Exercise details:
Copy out the records word for word, from the line containing "Click the lookup magnifier beside Item No." through the last line of the records.

Task data:
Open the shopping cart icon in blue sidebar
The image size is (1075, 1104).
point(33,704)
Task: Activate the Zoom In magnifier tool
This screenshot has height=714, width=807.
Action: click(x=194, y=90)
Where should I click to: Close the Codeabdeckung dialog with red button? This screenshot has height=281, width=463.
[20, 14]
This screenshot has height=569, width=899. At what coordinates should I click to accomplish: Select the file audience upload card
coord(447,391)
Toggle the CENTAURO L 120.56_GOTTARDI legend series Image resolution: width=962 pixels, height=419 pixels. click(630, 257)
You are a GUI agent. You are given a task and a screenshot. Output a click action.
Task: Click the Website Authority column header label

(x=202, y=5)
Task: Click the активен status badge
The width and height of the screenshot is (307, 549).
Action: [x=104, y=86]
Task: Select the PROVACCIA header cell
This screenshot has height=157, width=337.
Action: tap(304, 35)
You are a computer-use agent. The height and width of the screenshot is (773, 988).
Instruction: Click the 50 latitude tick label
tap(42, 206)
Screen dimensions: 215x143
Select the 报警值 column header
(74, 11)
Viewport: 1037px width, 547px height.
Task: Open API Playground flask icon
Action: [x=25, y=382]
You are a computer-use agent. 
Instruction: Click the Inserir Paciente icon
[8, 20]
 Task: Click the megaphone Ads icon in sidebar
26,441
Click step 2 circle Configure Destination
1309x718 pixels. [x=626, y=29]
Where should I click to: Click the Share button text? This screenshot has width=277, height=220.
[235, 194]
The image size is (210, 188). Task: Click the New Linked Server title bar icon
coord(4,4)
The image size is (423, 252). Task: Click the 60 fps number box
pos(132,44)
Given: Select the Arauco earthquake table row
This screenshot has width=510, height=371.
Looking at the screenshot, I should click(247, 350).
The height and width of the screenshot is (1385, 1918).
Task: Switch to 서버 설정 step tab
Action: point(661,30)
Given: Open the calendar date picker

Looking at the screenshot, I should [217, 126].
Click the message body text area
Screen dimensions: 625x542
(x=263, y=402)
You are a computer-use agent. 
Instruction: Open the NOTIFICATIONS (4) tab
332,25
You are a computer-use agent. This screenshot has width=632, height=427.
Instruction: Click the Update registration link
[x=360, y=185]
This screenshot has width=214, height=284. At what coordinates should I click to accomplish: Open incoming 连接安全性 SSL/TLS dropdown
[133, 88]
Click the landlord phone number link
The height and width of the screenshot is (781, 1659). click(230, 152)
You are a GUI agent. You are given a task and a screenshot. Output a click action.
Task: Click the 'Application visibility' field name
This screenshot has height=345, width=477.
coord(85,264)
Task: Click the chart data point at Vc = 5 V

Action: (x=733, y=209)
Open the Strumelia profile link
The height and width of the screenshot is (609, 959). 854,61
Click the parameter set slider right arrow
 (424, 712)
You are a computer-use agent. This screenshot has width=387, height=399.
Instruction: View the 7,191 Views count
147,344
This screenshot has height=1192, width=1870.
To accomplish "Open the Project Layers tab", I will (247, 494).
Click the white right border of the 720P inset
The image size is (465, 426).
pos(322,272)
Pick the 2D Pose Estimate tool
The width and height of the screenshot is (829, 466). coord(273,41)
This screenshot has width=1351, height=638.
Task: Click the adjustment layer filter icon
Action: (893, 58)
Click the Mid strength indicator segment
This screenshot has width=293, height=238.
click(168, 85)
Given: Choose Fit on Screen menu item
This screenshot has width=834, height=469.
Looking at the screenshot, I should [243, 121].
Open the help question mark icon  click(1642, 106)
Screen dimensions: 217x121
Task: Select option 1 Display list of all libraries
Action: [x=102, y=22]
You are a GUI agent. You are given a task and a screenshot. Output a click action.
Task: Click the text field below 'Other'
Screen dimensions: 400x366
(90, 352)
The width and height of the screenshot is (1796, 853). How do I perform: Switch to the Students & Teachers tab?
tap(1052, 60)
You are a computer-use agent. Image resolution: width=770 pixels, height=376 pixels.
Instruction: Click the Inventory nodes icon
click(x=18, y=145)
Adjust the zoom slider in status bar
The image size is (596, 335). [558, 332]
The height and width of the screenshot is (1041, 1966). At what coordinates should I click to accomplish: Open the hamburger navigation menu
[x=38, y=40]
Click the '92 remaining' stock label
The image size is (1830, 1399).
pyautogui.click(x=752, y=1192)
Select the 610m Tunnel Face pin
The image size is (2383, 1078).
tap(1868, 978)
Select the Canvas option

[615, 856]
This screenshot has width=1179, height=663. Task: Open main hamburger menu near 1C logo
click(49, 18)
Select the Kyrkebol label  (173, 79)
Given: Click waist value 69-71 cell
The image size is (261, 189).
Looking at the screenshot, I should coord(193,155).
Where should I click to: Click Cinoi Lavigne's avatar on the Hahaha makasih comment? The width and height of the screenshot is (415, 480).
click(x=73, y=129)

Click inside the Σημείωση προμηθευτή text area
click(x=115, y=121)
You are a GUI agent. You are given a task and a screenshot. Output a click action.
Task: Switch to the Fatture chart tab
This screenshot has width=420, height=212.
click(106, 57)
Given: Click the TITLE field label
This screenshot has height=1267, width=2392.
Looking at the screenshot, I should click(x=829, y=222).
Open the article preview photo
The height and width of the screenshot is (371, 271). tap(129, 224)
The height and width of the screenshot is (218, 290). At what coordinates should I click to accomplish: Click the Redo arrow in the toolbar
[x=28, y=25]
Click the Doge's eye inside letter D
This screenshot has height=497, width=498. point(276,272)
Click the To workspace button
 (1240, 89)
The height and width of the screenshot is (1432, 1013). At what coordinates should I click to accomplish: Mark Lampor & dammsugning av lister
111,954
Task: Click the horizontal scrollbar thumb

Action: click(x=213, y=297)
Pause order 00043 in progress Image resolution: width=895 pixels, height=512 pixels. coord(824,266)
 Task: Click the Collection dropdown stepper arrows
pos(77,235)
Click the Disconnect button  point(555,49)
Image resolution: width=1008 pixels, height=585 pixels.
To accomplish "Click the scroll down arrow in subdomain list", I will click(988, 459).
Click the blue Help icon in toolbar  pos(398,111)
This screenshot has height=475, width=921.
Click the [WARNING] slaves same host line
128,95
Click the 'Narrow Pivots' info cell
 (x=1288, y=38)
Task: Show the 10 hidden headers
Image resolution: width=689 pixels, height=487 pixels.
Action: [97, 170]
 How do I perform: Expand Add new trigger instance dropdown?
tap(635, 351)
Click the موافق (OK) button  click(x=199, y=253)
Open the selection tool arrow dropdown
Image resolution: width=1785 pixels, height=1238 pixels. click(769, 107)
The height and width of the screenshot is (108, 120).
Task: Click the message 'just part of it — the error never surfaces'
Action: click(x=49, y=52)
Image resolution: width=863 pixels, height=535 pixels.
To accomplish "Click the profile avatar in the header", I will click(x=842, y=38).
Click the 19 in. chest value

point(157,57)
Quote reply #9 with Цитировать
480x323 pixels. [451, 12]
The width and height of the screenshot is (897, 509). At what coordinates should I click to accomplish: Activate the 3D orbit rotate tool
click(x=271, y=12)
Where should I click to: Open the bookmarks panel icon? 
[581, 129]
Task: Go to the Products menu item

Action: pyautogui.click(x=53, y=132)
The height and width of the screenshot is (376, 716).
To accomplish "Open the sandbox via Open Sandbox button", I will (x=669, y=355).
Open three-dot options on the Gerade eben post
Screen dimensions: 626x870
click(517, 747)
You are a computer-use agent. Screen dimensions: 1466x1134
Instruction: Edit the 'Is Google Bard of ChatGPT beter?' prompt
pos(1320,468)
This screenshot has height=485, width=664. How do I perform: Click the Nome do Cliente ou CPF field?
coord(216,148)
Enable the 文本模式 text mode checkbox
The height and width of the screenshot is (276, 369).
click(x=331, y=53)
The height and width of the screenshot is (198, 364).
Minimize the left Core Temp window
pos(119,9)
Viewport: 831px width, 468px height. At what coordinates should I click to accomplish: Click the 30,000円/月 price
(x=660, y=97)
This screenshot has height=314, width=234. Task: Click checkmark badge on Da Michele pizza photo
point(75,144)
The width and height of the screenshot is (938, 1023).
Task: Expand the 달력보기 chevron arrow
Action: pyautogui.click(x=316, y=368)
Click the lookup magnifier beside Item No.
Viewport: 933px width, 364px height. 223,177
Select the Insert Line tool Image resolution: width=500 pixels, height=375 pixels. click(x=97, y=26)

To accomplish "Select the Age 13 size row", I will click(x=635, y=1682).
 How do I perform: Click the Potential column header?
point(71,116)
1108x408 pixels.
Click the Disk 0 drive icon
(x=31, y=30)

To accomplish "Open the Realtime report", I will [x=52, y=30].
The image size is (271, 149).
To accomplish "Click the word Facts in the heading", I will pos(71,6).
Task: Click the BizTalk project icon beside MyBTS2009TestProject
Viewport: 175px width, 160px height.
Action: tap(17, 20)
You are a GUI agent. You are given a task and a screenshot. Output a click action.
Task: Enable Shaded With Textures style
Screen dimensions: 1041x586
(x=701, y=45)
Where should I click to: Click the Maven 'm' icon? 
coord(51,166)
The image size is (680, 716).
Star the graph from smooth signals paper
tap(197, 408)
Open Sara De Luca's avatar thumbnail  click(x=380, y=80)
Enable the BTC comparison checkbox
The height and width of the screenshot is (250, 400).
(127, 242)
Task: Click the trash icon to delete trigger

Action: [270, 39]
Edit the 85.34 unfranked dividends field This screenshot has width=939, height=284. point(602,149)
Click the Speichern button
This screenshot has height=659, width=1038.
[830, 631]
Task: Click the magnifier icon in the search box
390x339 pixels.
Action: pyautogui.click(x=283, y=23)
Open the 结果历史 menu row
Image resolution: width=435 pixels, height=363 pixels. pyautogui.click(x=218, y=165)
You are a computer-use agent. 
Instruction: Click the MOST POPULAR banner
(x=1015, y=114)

Answer to this task:
Click the lookup magnifier beside Item No.
Viewport: 933px width, 364px height. 223,177
Select the Insert Line tool Image resolution: width=500 pixels, height=375 pixels. click(x=97, y=26)

To accomplish "Select the Age 13 size row", I will click(x=635, y=1682).
 How do I perform: Click the Potential column header?
point(71,116)
1108x408 pixels.
Click the Disk 0 drive icon
(x=31, y=30)

To accomplish "Open the Realtime report", I will [x=52, y=30].
The image size is (271, 149).
To accomplish "Click the word Facts in the heading", I will pos(71,6).
Task: Click the BizTalk project icon beside MyBTS2009TestProject
Viewport: 175px width, 160px height.
Action: tap(17, 20)
You are a GUI agent. You are given a task and a screenshot. Output a click action.
Task: Enable Shaded With Textures style
Screen dimensions: 1041x586
(x=701, y=45)
Where should I click to: Click the Maven 'm' icon? 
coord(51,166)
The image size is (680, 716).
Star the graph from smooth signals paper
tap(197, 408)
Open Sara De Luca's avatar thumbnail  click(x=380, y=80)
Enable the BTC comparison checkbox
The height and width of the screenshot is (250, 400).
(127, 242)
Task: Click the trash icon to delete trigger

Action: [270, 39]
Edit the 85.34 unfranked dividends field This screenshot has width=939, height=284. point(602,149)
Click the Speichern button
This screenshot has height=659, width=1038.
[830, 631]
Task: Click the magnifier icon in the search box
390x339 pixels.
Action: pyautogui.click(x=283, y=23)
Open the 结果历史 menu row
Image resolution: width=435 pixels, height=363 pixels. pyautogui.click(x=218, y=165)
You are a computer-use agent. 
Instruction: Click the MOST POPULAR banner
(x=1015, y=114)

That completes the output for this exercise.